Stated task: Update the records from the start up to and including the line with "pyautogui.click(x=631, y=448)", replacing "time axis label" with "time axis marker" and changing nothing else.

─── Listed records

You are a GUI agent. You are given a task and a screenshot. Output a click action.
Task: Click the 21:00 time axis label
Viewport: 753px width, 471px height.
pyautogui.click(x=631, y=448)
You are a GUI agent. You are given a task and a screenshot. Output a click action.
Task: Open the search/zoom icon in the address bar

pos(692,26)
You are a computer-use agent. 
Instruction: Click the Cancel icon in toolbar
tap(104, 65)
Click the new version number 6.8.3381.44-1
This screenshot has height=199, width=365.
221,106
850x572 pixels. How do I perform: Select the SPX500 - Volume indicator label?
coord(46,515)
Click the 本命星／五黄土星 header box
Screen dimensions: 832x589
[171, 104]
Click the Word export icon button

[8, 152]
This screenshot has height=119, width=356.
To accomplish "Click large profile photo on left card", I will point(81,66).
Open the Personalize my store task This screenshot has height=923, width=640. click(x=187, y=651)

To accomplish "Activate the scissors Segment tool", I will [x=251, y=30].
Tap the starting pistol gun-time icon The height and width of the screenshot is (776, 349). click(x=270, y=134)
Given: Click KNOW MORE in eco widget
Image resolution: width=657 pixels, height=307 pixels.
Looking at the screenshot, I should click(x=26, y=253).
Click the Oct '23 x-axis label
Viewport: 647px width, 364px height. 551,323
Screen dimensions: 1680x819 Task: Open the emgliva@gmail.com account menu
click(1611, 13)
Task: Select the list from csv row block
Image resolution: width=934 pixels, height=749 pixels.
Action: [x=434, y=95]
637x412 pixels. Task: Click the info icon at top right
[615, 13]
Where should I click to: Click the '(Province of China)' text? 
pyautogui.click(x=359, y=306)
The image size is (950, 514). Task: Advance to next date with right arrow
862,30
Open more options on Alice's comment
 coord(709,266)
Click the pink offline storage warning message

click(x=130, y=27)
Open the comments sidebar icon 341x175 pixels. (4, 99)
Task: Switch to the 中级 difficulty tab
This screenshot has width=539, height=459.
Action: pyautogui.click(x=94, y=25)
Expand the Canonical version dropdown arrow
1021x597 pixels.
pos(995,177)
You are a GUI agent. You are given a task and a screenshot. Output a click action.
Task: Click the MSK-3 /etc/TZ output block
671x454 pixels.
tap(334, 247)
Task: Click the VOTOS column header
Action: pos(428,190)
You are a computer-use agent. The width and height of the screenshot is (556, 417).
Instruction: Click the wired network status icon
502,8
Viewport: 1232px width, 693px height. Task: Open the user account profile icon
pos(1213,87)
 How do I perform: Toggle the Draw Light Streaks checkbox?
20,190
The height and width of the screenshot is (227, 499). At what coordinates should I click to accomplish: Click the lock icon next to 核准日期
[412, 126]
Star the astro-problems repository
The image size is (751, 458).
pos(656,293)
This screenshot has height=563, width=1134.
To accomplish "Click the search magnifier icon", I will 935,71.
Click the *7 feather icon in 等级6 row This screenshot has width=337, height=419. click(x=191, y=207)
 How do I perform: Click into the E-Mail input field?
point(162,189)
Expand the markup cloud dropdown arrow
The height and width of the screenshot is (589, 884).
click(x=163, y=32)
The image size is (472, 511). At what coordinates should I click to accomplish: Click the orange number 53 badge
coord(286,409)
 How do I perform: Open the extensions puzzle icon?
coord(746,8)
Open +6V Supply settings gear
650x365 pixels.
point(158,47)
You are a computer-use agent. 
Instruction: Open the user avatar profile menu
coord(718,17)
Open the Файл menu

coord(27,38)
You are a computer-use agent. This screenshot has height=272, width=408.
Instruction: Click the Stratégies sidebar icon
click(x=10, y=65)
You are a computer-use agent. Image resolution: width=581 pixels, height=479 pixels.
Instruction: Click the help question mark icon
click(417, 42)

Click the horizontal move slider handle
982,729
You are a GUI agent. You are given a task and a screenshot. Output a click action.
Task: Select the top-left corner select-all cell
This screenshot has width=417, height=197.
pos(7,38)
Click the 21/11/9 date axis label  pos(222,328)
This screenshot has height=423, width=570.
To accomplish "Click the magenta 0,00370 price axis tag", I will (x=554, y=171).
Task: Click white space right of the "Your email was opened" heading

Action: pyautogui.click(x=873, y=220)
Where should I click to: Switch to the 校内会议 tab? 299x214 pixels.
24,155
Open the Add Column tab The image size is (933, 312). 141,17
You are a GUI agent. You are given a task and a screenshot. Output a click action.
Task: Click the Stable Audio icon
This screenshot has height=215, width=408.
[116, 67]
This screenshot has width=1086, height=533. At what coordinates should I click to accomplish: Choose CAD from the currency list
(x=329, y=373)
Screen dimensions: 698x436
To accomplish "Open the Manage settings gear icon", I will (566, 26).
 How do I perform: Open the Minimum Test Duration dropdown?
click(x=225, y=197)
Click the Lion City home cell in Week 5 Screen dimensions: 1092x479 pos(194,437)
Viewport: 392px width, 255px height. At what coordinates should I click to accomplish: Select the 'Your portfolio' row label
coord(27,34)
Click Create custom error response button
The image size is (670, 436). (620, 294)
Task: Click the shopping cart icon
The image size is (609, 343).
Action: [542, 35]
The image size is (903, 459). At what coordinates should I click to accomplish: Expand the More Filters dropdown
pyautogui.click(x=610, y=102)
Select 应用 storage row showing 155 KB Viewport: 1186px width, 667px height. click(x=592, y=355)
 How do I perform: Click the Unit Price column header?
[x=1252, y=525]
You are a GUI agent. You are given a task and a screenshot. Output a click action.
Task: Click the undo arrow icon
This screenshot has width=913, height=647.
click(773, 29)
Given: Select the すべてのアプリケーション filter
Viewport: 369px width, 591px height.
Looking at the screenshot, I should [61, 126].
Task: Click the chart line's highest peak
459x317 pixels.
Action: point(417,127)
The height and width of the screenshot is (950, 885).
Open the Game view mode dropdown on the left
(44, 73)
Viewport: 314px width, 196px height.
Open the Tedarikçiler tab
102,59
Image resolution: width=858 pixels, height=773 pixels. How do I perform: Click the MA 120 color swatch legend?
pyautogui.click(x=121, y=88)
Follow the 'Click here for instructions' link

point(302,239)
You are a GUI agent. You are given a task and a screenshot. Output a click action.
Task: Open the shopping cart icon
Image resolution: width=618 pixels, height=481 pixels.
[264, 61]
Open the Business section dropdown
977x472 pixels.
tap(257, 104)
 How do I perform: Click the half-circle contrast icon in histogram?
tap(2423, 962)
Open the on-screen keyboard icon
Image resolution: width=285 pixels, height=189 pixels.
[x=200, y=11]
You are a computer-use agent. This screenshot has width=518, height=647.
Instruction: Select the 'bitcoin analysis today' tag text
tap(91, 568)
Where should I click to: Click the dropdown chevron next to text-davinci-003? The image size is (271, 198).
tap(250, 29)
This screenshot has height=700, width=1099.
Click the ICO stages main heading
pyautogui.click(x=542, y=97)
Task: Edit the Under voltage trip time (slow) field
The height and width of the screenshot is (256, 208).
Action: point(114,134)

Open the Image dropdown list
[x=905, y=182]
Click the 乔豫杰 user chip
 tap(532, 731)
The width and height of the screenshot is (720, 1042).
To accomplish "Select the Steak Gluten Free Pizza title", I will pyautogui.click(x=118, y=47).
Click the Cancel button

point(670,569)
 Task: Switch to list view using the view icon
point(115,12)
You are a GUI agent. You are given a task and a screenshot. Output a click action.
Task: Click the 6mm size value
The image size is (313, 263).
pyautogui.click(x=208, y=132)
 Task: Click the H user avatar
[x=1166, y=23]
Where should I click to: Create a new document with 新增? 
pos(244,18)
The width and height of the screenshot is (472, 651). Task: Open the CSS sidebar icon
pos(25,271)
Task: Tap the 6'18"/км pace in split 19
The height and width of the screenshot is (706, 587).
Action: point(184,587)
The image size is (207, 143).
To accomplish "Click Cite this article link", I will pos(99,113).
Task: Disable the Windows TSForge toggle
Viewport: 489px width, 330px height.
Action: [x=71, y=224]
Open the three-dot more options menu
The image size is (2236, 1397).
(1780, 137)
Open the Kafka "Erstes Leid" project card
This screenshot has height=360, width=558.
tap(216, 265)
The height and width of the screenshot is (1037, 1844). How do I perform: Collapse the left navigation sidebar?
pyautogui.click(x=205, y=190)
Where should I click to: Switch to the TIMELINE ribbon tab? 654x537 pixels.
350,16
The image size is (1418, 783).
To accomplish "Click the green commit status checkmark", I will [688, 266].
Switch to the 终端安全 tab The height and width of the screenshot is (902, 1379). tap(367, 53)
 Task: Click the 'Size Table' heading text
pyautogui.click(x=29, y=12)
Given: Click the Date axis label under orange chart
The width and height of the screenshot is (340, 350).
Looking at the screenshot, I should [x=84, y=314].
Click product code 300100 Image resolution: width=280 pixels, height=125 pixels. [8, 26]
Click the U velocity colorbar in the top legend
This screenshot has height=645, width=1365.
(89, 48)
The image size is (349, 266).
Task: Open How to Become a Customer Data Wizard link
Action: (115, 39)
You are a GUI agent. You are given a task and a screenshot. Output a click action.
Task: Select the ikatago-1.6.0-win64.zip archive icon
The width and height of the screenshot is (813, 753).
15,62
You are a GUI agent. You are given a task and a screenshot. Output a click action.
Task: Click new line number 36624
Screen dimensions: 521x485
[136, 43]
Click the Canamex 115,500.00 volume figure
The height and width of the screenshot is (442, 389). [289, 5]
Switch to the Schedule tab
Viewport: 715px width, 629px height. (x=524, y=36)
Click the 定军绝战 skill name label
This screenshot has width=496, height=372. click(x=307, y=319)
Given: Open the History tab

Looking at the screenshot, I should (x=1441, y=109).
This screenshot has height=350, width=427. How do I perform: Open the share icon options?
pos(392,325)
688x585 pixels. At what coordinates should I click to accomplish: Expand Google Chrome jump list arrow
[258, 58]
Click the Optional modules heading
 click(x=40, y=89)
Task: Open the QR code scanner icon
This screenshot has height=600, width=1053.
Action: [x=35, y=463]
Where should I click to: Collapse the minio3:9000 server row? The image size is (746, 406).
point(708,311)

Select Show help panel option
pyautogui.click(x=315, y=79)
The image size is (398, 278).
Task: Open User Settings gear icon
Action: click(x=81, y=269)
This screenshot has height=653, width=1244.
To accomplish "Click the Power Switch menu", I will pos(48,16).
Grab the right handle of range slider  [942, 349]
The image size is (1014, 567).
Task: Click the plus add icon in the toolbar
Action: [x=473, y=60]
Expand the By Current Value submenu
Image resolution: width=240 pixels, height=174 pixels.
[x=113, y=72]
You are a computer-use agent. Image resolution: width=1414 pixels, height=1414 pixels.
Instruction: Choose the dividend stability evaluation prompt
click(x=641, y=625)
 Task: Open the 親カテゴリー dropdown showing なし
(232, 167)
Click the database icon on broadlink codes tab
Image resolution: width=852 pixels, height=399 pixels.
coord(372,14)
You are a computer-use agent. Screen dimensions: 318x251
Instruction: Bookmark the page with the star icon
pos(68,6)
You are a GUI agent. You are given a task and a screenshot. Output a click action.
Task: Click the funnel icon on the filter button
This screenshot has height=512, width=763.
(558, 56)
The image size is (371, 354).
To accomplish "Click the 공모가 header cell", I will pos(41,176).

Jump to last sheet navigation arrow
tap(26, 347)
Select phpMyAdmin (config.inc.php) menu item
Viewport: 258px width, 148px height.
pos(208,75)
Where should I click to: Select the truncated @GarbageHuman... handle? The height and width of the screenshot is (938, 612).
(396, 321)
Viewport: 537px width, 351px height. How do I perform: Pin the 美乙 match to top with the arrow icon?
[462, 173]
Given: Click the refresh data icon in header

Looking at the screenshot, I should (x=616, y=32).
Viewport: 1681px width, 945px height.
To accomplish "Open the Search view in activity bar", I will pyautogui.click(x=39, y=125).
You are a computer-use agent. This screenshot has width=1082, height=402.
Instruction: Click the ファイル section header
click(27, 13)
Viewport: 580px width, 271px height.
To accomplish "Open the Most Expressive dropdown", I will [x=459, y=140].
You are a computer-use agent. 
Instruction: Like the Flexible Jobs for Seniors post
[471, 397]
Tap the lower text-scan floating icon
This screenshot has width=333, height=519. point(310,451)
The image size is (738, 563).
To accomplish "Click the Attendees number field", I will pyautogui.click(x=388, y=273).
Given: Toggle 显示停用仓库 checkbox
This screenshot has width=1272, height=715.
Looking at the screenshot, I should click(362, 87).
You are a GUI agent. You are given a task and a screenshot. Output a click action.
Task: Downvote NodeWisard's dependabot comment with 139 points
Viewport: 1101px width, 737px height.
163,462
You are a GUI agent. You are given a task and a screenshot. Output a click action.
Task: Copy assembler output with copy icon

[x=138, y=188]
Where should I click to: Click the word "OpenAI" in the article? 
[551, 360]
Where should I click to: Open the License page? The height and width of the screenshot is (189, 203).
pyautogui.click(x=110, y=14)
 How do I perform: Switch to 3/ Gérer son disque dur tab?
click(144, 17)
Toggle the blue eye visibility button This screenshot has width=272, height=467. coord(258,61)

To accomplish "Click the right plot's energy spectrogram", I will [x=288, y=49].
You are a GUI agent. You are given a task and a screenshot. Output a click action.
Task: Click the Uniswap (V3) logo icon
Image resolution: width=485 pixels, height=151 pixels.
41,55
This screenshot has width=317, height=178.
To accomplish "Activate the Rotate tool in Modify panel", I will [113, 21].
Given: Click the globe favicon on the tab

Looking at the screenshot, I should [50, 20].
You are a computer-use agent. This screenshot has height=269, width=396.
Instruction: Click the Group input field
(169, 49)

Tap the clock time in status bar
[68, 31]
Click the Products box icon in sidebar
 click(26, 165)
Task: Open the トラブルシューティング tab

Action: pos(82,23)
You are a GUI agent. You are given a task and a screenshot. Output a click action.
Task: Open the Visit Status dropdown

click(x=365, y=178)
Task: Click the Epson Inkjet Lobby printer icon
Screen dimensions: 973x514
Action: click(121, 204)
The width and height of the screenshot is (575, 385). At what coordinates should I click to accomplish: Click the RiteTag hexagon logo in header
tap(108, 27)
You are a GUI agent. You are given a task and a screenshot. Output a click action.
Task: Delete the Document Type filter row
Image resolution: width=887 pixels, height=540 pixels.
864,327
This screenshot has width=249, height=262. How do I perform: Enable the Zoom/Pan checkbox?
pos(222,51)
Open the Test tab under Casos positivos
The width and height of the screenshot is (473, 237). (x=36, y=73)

──────

Result of the task:
You are a GUI agent. You are given a task and a screenshot. Output a click action.
Task: Click the 21:00 time axis marker
Viewport: 753px width, 471px height.
pyautogui.click(x=631, y=448)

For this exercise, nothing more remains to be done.